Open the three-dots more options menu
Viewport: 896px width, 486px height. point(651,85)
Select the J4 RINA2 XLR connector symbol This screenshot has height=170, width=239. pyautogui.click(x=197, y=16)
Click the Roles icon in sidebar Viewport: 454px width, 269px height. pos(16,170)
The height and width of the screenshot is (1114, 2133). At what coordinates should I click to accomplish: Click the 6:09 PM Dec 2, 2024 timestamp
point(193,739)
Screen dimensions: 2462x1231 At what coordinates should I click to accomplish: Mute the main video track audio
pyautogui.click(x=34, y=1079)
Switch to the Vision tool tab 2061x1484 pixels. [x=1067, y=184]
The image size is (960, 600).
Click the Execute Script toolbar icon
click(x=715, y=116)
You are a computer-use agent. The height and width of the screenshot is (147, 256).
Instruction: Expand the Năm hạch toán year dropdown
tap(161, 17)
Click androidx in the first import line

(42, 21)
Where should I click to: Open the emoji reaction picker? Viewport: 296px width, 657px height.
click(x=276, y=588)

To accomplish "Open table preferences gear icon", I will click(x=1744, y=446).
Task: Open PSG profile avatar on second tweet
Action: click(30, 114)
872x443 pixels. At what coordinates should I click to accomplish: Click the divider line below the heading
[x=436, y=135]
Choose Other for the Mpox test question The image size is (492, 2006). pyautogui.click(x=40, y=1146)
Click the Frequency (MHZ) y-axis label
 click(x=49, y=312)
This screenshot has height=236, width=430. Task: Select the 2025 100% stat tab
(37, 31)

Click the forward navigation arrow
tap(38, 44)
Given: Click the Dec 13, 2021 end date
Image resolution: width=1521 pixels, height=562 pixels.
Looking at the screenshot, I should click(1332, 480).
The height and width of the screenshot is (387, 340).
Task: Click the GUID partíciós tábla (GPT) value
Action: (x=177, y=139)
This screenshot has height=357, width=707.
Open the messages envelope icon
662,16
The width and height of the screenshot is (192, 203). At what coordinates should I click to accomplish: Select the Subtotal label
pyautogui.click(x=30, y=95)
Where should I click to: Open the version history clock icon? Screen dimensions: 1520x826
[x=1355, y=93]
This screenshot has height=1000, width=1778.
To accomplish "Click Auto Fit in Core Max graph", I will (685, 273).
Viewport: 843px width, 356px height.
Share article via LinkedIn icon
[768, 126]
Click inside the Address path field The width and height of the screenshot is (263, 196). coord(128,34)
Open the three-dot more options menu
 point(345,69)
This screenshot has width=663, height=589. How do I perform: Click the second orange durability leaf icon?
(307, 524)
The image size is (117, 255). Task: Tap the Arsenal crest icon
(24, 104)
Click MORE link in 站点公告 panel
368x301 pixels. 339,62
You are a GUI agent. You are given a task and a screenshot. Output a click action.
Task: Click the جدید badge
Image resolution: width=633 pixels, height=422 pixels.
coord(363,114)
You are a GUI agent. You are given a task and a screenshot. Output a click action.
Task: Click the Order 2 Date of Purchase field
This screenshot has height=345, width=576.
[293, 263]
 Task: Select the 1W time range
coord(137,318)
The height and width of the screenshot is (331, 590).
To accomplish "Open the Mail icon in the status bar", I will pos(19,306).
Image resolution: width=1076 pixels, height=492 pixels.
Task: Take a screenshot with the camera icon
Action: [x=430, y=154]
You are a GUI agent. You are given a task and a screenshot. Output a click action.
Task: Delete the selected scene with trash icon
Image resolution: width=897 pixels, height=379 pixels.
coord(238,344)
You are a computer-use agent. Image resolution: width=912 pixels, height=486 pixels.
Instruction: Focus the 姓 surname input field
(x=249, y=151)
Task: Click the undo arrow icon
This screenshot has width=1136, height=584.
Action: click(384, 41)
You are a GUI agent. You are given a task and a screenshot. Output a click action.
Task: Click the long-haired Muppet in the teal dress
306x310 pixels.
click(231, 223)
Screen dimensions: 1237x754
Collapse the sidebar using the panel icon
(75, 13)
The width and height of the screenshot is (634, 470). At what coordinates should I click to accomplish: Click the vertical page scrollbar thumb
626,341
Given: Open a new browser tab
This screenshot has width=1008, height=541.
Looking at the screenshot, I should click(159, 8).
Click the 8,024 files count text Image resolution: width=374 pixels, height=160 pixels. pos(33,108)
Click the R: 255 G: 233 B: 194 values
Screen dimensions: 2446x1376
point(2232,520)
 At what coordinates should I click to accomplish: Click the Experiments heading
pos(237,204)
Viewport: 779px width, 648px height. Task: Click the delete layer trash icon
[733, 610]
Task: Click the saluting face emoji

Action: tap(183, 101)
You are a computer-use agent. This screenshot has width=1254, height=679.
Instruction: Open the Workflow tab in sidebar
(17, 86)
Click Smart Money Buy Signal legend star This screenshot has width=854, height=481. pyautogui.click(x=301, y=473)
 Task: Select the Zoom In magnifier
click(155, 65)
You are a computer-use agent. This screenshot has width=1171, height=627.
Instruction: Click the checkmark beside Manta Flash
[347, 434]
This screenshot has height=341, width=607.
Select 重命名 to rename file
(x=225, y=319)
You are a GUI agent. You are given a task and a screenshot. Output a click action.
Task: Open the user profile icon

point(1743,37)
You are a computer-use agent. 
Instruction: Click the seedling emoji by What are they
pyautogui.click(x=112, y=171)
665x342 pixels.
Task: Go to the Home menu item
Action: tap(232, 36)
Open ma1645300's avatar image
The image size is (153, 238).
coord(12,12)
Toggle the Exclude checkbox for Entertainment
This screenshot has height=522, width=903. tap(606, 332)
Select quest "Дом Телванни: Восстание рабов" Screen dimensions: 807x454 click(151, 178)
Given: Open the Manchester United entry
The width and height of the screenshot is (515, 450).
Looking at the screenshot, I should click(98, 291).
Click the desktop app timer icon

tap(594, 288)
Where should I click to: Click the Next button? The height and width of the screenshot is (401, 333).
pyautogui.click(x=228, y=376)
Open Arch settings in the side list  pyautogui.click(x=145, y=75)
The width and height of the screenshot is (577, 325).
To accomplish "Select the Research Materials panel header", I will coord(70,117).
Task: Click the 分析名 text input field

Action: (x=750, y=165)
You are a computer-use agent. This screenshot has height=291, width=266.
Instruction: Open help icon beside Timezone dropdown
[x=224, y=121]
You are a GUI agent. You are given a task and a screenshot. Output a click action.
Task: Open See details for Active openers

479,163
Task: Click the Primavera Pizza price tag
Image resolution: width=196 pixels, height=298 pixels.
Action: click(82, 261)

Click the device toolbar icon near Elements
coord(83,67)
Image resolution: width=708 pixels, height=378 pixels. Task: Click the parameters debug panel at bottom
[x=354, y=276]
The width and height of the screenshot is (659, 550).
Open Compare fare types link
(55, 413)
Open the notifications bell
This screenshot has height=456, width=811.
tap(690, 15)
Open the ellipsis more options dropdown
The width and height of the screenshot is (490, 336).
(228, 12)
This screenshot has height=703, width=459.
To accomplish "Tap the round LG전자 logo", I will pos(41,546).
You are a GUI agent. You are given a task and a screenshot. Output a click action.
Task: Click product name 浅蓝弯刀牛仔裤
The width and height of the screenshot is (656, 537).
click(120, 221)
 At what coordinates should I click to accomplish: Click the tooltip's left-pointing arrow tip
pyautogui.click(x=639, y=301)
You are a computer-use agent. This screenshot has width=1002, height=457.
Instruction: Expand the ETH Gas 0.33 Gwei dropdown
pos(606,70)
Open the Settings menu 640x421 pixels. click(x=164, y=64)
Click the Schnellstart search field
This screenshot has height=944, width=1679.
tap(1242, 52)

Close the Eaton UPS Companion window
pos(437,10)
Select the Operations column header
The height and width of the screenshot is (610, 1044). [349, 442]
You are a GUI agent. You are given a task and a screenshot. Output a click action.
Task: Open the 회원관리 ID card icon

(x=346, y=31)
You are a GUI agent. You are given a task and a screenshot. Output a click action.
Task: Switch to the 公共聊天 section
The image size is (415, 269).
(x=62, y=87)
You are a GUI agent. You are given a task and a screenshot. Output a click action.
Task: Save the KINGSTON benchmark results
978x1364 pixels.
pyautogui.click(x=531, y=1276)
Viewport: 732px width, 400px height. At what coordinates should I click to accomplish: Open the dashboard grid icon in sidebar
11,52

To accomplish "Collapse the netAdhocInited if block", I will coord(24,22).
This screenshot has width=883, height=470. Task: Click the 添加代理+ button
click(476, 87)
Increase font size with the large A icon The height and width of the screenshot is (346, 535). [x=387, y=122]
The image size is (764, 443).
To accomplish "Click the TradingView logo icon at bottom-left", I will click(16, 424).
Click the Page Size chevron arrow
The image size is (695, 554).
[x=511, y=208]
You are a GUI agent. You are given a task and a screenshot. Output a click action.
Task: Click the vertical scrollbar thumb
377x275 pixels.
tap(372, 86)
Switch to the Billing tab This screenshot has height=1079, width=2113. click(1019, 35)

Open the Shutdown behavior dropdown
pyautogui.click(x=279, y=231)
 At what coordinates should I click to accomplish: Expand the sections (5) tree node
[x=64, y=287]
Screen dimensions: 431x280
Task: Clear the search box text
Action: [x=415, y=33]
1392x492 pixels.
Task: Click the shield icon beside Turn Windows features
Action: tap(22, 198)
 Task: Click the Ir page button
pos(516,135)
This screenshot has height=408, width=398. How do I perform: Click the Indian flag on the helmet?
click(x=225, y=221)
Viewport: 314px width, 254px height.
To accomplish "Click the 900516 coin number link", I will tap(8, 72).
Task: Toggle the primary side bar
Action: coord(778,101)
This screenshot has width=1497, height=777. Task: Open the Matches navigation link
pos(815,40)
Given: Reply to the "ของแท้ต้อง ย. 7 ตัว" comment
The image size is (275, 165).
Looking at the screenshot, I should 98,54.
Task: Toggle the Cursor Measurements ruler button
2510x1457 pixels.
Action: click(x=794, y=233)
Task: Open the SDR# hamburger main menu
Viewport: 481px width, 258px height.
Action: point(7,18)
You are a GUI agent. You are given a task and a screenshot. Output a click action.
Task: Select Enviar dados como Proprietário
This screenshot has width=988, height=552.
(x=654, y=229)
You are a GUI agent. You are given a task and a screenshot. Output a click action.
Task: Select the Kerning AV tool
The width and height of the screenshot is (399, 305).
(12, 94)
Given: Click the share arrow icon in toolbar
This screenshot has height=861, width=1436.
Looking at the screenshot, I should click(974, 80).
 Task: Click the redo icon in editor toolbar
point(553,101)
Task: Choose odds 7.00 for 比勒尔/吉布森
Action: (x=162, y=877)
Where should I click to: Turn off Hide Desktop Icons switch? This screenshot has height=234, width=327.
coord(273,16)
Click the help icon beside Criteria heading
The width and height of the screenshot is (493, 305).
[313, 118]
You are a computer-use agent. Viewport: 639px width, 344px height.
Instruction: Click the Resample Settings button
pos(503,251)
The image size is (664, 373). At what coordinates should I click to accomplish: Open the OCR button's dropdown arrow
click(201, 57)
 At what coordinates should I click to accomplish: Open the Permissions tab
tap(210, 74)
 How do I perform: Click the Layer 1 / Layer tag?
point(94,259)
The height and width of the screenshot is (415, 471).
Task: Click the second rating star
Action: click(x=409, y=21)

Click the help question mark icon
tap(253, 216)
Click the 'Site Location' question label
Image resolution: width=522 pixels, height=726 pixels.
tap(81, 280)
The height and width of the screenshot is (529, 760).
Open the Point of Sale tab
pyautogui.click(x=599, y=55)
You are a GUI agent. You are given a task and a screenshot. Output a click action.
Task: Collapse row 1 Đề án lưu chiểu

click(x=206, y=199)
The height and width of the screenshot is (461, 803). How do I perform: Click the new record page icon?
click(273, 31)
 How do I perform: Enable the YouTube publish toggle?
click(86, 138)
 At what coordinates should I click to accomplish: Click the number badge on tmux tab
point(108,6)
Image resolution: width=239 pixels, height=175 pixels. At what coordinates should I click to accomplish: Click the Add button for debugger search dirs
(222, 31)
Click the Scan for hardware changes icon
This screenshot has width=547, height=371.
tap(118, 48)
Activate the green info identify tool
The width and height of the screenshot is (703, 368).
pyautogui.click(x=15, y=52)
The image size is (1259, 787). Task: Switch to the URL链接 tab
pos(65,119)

- [TREŚĆ ZADANIA]: Wybierz z powyższych wpisów każdy wiersz, który zawiera ciąg „toolbar”, i przepisz go bez zmian. Wielkość liter ma znaczenie.

- [ODPOWIEDŹ]:
Click the Execute Script toolbar icon
Click the device toolbar icon near Elements
Given: Click the share arrow icon in toolbar
 Task: Click the redo icon in editor toolbar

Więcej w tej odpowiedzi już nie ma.